Para peneliti menemukan bahwa tanpa memantau wanita di luar fasilitas klinis, dokter bisa saja melewatkan 56 persen wanita dengan tekanan darah tinggi.
Dari mereka yang diteliti, 46 persen tidak mengalami penurunan tekanan darah yang cukup dari siang hingga malam hari. Dan 42 persen wanita mengalami hipertensi malam hari, yang meningkatkan risiko penyakit jantung.
“Temuan kami menunjukkan bahwa wanita yang memiliki tekanan darah tinggi selama kehamilan harus terus memantau tekanan darahnya lama setelah mereka melahirkan.
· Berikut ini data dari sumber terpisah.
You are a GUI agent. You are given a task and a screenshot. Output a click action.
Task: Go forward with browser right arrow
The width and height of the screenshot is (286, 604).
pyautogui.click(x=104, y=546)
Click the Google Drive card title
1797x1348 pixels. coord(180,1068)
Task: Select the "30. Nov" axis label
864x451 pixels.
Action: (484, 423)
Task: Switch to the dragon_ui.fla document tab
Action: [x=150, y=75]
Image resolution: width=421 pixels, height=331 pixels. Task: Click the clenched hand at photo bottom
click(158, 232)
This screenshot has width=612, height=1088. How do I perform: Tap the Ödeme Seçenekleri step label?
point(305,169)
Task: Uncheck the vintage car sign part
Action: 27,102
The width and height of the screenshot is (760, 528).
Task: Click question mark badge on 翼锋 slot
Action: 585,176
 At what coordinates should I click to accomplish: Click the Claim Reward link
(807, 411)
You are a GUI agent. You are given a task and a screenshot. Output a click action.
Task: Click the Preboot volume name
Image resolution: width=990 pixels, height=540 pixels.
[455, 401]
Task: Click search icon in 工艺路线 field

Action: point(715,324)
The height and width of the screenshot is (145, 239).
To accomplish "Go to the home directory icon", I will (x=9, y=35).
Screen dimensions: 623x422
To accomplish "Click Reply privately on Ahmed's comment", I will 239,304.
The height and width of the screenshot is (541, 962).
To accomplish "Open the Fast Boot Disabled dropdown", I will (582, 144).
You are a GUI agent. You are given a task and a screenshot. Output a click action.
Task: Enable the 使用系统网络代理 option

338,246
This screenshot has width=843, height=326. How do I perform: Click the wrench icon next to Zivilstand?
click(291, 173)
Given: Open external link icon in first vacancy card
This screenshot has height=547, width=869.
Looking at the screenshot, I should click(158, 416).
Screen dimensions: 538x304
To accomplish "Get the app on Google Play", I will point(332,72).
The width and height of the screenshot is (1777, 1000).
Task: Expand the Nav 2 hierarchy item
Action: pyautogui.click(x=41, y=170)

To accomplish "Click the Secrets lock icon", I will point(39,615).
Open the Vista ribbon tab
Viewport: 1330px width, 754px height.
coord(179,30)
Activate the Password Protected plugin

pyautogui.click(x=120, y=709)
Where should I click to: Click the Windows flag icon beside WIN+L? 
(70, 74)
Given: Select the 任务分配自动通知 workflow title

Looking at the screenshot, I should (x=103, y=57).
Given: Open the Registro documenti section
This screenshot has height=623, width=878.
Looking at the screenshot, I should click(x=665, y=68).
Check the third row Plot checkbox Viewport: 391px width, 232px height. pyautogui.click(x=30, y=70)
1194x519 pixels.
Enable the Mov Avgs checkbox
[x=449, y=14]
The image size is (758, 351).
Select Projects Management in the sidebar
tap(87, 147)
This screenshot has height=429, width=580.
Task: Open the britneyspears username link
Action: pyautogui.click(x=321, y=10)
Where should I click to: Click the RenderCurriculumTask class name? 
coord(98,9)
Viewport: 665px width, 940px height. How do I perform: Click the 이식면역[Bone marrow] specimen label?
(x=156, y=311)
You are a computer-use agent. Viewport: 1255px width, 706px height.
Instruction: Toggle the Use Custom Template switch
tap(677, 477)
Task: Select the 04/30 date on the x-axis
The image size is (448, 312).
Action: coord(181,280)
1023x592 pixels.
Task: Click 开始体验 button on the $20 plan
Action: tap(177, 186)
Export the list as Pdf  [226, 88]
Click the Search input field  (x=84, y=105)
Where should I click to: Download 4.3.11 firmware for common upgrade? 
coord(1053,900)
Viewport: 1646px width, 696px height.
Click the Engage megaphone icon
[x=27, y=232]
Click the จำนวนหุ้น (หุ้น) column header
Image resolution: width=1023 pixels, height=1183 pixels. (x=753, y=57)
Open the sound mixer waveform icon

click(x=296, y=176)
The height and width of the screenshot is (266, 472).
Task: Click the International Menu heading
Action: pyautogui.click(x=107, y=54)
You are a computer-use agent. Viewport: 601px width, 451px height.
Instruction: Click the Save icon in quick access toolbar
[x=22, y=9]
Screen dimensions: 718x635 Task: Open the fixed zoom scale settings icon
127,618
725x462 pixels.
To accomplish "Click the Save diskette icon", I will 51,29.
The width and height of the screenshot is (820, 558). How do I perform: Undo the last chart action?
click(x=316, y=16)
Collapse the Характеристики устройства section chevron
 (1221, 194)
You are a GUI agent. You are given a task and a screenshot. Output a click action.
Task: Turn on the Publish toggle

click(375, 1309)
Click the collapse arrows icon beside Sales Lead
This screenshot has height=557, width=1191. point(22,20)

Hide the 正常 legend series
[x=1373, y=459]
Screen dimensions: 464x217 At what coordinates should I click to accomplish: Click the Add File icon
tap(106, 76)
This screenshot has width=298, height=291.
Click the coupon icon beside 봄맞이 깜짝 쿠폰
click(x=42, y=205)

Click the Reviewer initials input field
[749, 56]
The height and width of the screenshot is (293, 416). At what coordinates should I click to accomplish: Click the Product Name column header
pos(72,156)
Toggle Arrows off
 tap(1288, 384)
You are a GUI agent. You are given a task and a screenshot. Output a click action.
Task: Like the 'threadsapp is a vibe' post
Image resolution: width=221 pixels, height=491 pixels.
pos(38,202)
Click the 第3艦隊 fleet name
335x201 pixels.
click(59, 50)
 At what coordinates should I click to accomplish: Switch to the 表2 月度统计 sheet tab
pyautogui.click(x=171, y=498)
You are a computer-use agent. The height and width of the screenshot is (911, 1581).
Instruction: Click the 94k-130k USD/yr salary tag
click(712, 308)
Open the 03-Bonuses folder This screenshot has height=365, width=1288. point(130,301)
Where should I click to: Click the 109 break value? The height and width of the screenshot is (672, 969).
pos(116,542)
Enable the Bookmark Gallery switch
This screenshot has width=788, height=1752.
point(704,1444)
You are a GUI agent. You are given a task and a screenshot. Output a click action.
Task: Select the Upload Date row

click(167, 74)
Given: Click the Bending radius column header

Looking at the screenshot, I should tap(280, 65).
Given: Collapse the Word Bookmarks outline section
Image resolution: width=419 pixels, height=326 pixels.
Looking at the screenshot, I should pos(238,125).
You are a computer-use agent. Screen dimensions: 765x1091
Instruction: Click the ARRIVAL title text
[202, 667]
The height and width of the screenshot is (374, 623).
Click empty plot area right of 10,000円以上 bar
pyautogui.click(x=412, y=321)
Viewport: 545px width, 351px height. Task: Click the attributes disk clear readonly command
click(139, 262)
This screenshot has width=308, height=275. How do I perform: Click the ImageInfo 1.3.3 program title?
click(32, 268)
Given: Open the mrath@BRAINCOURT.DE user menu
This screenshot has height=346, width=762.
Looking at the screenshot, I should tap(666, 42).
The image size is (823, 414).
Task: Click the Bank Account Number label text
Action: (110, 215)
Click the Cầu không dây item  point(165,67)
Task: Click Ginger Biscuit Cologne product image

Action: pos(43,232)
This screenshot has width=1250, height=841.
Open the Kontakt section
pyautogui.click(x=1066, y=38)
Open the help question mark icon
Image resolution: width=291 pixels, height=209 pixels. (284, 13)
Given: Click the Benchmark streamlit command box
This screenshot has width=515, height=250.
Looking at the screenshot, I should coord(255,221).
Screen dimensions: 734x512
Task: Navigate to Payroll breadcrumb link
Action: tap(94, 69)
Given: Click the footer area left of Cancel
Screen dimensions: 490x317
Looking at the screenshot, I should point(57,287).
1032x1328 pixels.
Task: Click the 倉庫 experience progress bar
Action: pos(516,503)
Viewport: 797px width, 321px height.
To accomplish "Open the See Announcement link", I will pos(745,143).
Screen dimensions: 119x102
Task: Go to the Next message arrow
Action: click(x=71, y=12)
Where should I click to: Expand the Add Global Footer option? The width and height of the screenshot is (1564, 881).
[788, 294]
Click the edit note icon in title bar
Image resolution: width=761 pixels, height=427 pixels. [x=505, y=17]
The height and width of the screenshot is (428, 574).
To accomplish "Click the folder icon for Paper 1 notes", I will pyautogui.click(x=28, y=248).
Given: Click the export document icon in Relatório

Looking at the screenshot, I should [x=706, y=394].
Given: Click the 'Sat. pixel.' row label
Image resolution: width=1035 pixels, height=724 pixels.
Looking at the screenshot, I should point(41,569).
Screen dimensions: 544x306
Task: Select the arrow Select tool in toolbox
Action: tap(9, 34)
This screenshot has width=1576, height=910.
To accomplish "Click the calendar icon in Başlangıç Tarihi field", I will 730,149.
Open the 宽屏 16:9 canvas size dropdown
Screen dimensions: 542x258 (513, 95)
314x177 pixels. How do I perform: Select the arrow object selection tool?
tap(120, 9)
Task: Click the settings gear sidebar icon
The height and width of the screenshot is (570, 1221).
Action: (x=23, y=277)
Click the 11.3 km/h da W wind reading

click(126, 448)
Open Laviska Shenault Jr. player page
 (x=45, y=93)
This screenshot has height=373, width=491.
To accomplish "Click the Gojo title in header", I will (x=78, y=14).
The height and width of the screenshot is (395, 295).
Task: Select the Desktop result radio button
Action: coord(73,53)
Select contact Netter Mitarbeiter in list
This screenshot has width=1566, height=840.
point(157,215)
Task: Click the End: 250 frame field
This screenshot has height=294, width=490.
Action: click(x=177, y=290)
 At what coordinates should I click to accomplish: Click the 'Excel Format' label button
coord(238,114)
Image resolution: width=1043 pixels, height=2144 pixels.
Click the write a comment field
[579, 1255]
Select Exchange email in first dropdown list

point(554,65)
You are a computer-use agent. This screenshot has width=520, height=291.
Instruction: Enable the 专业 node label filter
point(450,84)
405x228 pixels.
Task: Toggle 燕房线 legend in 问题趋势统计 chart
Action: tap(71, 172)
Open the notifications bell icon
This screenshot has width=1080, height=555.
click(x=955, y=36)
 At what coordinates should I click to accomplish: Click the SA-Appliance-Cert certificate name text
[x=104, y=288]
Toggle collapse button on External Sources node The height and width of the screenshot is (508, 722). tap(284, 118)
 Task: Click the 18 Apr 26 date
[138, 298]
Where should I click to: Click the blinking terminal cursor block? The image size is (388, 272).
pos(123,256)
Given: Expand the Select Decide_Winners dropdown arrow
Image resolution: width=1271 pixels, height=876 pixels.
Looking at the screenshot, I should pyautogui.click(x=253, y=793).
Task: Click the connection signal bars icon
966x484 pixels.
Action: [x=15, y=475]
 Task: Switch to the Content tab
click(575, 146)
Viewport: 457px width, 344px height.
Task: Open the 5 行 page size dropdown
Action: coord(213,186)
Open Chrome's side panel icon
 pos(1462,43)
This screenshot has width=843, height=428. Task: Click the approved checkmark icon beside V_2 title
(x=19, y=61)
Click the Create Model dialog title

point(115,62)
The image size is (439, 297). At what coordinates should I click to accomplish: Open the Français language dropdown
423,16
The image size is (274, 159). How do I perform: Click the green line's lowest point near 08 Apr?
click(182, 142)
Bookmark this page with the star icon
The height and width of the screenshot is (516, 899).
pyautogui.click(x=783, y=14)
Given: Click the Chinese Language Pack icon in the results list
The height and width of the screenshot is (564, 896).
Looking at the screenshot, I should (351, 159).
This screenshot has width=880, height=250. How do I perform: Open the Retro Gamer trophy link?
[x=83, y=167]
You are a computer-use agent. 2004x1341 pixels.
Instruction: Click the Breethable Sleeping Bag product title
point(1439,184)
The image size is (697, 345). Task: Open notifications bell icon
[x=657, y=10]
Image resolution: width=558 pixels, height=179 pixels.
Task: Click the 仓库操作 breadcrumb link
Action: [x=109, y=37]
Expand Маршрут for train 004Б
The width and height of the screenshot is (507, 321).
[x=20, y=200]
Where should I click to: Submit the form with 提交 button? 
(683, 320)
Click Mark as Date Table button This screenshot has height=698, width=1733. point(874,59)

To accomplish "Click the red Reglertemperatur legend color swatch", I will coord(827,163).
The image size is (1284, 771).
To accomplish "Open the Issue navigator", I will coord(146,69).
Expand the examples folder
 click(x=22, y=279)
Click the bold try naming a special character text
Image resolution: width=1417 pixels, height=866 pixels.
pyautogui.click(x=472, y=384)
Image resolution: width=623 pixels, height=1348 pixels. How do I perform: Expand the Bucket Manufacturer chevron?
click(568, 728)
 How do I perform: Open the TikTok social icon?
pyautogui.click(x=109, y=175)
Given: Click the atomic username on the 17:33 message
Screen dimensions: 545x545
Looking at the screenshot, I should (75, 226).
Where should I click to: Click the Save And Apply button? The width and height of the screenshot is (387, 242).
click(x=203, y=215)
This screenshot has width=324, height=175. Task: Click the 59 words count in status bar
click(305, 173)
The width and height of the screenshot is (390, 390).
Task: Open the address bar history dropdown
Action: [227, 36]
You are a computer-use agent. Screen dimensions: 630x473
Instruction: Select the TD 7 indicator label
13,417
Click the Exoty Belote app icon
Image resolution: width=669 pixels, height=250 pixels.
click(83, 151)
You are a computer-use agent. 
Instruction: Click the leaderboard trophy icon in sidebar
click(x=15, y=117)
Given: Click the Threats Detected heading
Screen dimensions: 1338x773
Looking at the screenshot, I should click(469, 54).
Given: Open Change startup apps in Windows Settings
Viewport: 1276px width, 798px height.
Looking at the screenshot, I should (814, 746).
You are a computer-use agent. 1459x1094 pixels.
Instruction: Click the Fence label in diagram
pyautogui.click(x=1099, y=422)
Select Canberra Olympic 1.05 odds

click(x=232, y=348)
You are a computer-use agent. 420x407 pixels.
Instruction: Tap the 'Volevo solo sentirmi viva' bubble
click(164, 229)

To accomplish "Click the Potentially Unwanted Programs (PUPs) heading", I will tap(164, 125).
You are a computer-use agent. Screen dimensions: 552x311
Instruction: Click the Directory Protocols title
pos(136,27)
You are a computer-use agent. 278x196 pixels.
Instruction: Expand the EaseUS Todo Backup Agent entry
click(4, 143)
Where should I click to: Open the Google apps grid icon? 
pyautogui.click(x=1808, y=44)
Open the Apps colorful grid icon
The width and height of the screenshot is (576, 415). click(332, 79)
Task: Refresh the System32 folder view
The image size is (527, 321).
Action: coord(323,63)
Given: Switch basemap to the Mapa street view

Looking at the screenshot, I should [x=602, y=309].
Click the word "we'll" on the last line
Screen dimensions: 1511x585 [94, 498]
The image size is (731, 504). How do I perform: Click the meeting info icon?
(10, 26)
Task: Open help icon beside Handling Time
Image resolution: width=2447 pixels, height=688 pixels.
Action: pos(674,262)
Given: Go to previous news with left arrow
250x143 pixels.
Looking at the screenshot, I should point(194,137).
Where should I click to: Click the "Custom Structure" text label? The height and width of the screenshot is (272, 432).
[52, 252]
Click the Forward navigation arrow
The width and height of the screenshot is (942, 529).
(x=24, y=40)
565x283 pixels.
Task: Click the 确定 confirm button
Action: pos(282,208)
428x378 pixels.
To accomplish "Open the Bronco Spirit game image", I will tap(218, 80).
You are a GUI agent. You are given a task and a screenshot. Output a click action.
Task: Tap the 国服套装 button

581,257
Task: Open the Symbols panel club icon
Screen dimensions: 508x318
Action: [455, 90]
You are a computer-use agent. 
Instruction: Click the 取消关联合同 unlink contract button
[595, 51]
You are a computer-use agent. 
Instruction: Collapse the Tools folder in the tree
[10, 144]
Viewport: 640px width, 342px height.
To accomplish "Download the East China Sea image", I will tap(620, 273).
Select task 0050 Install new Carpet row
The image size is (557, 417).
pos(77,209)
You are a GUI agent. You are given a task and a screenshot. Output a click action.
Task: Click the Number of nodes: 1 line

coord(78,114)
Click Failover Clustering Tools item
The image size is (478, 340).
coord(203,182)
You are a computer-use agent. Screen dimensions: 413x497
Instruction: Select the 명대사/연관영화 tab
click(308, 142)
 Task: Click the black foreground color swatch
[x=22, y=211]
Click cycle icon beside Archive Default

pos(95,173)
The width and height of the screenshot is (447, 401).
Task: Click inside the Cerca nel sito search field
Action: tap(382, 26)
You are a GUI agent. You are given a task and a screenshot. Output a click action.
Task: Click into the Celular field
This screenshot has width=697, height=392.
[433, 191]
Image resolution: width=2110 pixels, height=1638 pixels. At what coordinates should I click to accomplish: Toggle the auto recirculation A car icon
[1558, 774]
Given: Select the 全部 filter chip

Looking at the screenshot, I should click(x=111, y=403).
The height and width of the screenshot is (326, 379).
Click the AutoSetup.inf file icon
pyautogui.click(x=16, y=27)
Tidak hanya penting untuk memantau tekanan darah di ruang praktik dokter, tetapi juga pada waktu yang berbeda siang dan malam, di rumah, "kata Benschop.
Pemeriksaan kunjungan enam minggu tidak cukup, tambahnya.
"Kami dapat membantu mengurangi risiko ini dengan memantau dan mengobati tekanan darah secara langsung setelah kehamilan pada wanita ini melalui pemantauan tekanan darah rawat jalan 24 jam," katanya. "Wanita yang mengetahui jumlah mereka dapat mengambil langkah yang tepat untuk menurunkan tekanan darah dan menghindari konsekuensi kesehatan dari tekanan darah tinggi di kemudian hari."
Secara umum, kehamilan memberi tekanan pada jantung dan sistem peredaran darah wanita, itu Klinik Mayo laporan.
Karena volume darah naik 30 hingga 50 persen untuk menopang bayi, jantung wanita hamil memompa lebih banyak darah per menit dan detak jantungnya meningkat.
Wanita yang berkembang preeklamsia dini (sebelum minggu ke-34 kehamilan) lebih cenderung mengalami penebalan di ventrikel kiri jantung satu bulan setelah melahirkan dan karena itu berada pada risiko terbesar untuk mengembangkan penyakit jantung, menurut penelitian American Heart Association yang disajikan terakhir tahun.
Penelitian disajikan tahun sebelumnya ditemukan bahwa wanita yang hamil pada usia 40 atau lebih memiliki risiko lebih besar stroke iskemik, stroke hemoragik, serangan jantung, dan kematian akibat penyakit kardiovaskular di kemudian hari dibandingkan dengan wanita yang lebih muda saat hamil.
Sebuah laporan baru-baru ini juga menemukan bahwa perdarahan subarachnoid spontan, jenis stroke yang jarang terjadi, meningkat pada wanita hamil.
Ini paling sering terjadi pada wanita berusia antara 40 dan 65, meskipun wanita Afrika-Amerika berusia 20 hingga 29 memiliki proporsi tertinggi.
Kaustubh Limaye, peneliti utama studi tersebut dan asisten profesor klinis neurologi di Carver College of Medicine di University of Iowa, mengatakan bahwa salah satu alasan lonjakan tersebut mungkin karena pencitraan yang lebih baik teknologi.
Alih-alih panik, wanita harus melaporkan sakit kepala yang tajam atau tiba-tiba, katanya.
“Penting bagi wanita yang sedang hamil untuk memberikan perhatian khusus pada tekanan darah karena wanita yang tidak pernah mengalami tekanan darah tinggi pun dapat mengembangkannya selama kehamilan,” tambah Dr. Randolph S. Marshall, kepala divisi stroke di New York-Presbyterian Hospital.
Karya ini pertama kali dilaporkan pada 12 Februari 2018. Tanggal publikasi terkini mencerminkan pembaruan, yang mencakup tinjauan medis oleh Deborah Weatherspoon, PhD, RN, CRNA.